Time Series Anomaly Detection in Network Traffic: A Use Case for Deep Neural Networks


As the waves of the big data revolution cascade across industries, more and more forms of sensor data become valuable inputs to predictive analytics. This sensor data has an intrinsic temporal component to it – and this temporality lets us use a family of techniques for predictive analytics called Time Series Models [1]. In this blog post we explore the underlying nature of time series modeling in the context of enterprise IT analytics particularly for cyber security use-cases.

Time series can exist in many different industries and problem spaces, but at its essence it is simply a data set that has values indexed by time. In research literature we usually refer to a univariate time series as a data set that has timestamps and single values associated to each timestamp. Examples of univariate time series include the number of packets sent over time by a single host in a network, or the amount of voltage used by a smart meter for a single home over the year. Multivariate time series are an extension of the original concept to the case where each time stamp has a vector or array of values associated with it. Examples of multivariate time series are the (P/E, price, volume) for each time tick of a single stock or the tuple of information for each netflow between a single session (e.g. source and destination ip and port, packets and bytes sent and received, etc.)

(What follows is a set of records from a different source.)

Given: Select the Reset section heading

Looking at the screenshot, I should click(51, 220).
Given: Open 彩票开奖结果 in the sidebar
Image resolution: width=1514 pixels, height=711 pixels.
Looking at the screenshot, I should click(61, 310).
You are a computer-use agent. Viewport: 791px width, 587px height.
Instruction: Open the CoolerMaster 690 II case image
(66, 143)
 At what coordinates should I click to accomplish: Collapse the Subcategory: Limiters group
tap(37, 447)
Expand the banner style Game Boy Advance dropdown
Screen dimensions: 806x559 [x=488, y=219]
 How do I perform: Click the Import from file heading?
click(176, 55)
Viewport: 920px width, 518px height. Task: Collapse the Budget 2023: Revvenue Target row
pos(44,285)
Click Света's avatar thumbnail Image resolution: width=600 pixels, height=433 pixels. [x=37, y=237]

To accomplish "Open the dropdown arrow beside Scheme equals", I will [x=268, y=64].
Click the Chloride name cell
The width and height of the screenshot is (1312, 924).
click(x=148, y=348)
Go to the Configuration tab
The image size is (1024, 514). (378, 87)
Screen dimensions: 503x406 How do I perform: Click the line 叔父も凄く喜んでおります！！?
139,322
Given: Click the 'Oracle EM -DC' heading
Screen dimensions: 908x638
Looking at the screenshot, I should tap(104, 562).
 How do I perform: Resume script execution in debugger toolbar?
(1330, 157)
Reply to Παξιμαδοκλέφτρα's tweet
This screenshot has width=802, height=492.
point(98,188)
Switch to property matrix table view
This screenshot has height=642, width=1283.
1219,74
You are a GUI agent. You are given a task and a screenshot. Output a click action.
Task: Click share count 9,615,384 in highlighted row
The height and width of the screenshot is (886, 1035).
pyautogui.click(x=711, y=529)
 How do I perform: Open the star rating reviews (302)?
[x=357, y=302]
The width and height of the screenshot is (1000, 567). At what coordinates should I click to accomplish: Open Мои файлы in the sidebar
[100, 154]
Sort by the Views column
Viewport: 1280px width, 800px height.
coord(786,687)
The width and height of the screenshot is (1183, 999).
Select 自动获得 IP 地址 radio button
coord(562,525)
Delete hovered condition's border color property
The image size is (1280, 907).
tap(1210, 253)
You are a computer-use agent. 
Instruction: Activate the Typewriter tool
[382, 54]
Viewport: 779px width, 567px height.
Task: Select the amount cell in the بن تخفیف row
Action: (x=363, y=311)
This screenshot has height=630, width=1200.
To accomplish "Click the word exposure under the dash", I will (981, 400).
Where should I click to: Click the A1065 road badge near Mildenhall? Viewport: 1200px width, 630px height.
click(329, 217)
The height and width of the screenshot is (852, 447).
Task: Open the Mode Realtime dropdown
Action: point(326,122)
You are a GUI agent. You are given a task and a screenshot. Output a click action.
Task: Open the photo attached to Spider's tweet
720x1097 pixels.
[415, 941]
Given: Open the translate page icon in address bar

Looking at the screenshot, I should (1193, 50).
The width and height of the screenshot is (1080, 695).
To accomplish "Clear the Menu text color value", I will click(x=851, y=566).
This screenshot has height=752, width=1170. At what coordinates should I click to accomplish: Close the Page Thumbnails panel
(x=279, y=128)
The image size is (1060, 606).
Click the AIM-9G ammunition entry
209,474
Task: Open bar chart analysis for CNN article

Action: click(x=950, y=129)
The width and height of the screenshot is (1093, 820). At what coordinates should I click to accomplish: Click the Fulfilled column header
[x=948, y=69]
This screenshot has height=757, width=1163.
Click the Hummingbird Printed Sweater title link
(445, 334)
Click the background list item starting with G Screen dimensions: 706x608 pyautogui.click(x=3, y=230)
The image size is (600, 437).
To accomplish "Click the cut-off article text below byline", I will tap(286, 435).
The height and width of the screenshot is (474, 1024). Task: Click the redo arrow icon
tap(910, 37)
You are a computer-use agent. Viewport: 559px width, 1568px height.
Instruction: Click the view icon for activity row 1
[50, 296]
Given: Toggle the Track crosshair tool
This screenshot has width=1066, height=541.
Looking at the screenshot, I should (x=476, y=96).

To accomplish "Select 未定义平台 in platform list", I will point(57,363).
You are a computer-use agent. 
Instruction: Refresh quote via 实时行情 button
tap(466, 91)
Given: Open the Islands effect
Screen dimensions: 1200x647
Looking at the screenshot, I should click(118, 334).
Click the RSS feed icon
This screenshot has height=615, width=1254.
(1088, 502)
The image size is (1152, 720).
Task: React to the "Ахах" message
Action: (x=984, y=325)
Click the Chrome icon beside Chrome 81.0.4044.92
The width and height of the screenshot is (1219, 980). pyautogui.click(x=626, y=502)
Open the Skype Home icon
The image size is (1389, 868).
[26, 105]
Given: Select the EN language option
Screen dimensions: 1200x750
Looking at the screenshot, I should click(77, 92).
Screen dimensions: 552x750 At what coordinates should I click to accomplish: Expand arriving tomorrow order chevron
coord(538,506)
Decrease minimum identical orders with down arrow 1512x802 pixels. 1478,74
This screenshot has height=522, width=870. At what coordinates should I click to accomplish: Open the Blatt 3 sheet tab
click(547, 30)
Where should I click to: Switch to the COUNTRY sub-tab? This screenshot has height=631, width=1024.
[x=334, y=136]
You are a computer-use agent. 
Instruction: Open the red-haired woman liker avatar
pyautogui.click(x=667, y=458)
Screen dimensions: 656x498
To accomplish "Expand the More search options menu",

Time Series Models For Network Security

Time series data is particularly prevalent in any modeling scenario dependent on input from a modern IT infrastructure. Almost every single component of the hardware and software used in enterprise networks have some sub-system that generates time series data. For cybersecurity models univariate/multivariate time series form one of the cornerstone data structures, particular for studying evolving patterns of behavior.

There are multitudes of different use cases relevant for modeling problems in cybersecurity.  To illustrate some of the common phenomena associated with this class of problems we enumerate a couple of the most common scenarios below.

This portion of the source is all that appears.